ADVOGADOS DO PAIGC ASSEGURAM QUE NÃO EXISTE CONTENCIOSO SOBRE O PEDIDO DE ANOTAÇÃO DAS DECISÕES DO CONGRESSO

O colectivo dos advogados que representam o Partido Africano da Independência da Guiné e Cabo Verde assegurou, hoje, que o processo de anotação dos documentos aprovados no Xº Congresso Ordinário do partido ao Supremo Tribunal de Justiça (STJ), não tem a fase contenciosa.

Carlos Pinto disse aos jornalistas depois do ato formal de deposição dos documentos no STJ, que o estranhez do partido, prende-se com o pedido de não anotação das resoluções saídas da reunião magna da formação política que representa, o pedido de contencioso, o qual só pode ser exigida quando houver no processo algo contraditório entre as partes.

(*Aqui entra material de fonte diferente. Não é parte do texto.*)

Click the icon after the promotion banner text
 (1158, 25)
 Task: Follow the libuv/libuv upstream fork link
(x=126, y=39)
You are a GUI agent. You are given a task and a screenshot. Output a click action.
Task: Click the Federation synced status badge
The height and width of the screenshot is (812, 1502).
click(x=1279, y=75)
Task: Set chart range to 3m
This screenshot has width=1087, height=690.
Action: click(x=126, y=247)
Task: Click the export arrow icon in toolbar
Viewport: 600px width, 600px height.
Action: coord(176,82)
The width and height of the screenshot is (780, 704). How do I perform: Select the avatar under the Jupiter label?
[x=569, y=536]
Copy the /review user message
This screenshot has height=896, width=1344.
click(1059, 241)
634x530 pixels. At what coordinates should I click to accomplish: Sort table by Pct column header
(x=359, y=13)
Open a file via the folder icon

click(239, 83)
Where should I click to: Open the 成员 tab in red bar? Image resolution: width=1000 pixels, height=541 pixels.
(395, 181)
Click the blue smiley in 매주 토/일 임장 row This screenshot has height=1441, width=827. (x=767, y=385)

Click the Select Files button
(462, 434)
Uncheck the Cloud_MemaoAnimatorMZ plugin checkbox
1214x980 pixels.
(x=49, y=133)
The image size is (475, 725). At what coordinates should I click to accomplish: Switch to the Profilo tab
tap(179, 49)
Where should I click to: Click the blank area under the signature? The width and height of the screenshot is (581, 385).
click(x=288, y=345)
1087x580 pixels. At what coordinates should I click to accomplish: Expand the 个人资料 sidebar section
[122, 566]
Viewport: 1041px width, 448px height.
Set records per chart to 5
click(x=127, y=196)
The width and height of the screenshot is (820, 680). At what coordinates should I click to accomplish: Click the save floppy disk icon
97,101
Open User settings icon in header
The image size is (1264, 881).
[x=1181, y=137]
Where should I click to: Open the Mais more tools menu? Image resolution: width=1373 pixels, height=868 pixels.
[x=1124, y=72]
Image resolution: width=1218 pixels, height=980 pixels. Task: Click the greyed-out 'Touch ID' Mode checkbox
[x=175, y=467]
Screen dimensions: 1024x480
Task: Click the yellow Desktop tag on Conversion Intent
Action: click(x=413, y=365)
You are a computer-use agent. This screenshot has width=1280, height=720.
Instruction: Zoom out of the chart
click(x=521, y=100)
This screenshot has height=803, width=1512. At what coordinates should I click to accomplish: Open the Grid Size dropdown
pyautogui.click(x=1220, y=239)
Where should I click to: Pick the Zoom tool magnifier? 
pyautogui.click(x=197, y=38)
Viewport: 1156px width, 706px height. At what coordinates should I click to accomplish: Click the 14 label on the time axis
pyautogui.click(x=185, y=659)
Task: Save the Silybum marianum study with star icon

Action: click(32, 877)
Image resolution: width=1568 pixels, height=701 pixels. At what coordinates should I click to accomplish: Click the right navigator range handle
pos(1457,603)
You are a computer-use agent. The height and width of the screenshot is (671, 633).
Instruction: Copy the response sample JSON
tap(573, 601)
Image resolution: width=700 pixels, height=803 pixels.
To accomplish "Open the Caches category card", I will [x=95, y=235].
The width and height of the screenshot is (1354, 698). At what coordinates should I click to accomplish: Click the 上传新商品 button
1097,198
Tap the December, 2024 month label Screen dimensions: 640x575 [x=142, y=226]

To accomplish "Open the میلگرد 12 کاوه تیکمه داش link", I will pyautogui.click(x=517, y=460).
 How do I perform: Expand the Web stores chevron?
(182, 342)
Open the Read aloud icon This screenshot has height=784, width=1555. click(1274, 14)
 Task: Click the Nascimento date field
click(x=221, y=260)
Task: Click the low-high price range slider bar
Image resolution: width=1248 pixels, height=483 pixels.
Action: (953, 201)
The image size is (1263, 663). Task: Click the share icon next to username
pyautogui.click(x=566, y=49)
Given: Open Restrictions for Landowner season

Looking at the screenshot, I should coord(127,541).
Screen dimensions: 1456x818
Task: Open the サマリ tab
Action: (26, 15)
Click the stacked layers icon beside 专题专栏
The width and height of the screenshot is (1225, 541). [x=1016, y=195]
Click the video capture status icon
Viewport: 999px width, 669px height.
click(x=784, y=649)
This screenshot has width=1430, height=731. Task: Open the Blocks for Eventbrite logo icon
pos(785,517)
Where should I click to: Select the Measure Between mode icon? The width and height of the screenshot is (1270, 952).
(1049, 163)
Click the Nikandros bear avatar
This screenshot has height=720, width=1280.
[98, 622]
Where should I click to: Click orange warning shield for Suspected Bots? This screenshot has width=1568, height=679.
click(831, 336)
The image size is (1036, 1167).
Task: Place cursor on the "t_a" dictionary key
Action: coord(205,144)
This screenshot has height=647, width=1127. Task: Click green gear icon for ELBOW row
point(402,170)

“Estranhamos, como eu vos disse a pouco, este processo não tem fase contenciosa, e se não tem a fase contenciosa eu não posso aceitar que dê entrada um pedido que exactamente nesse sentido de dizer que não posso fazer a minha notação, e se eu não fizer a minha anotação estou a incumprir a lei, nos outros processos em que há contraditórios, em que partes discutem aí sim poder haver um pedido”, justifica.  

No princípio do mês corrente, o contestado militante Bolom Conté pediu ao Supremo Tribunal de Justiça para não anotar as resoluções do último Congresso do PAIGC, realizada em novembro passado depois de uma longa batalha judicial entre o partido e Bolom Conté.

Recorde-se que Conté sempre alegou irregularidades no processo de seleção dos delegados convocados para Xº Congresso. Partido lamenta ação que pode afastar a sua participação as eleições agendada para 4 de junho.

Os documentos do Congresso do PAIGC entregue hoje ao STJ, constam os seguintes, Estatuto e Órgãos Estatutárias, Comité Central, Bureau Politico e Conselho Nacional de Jurisdição e Fiscalização.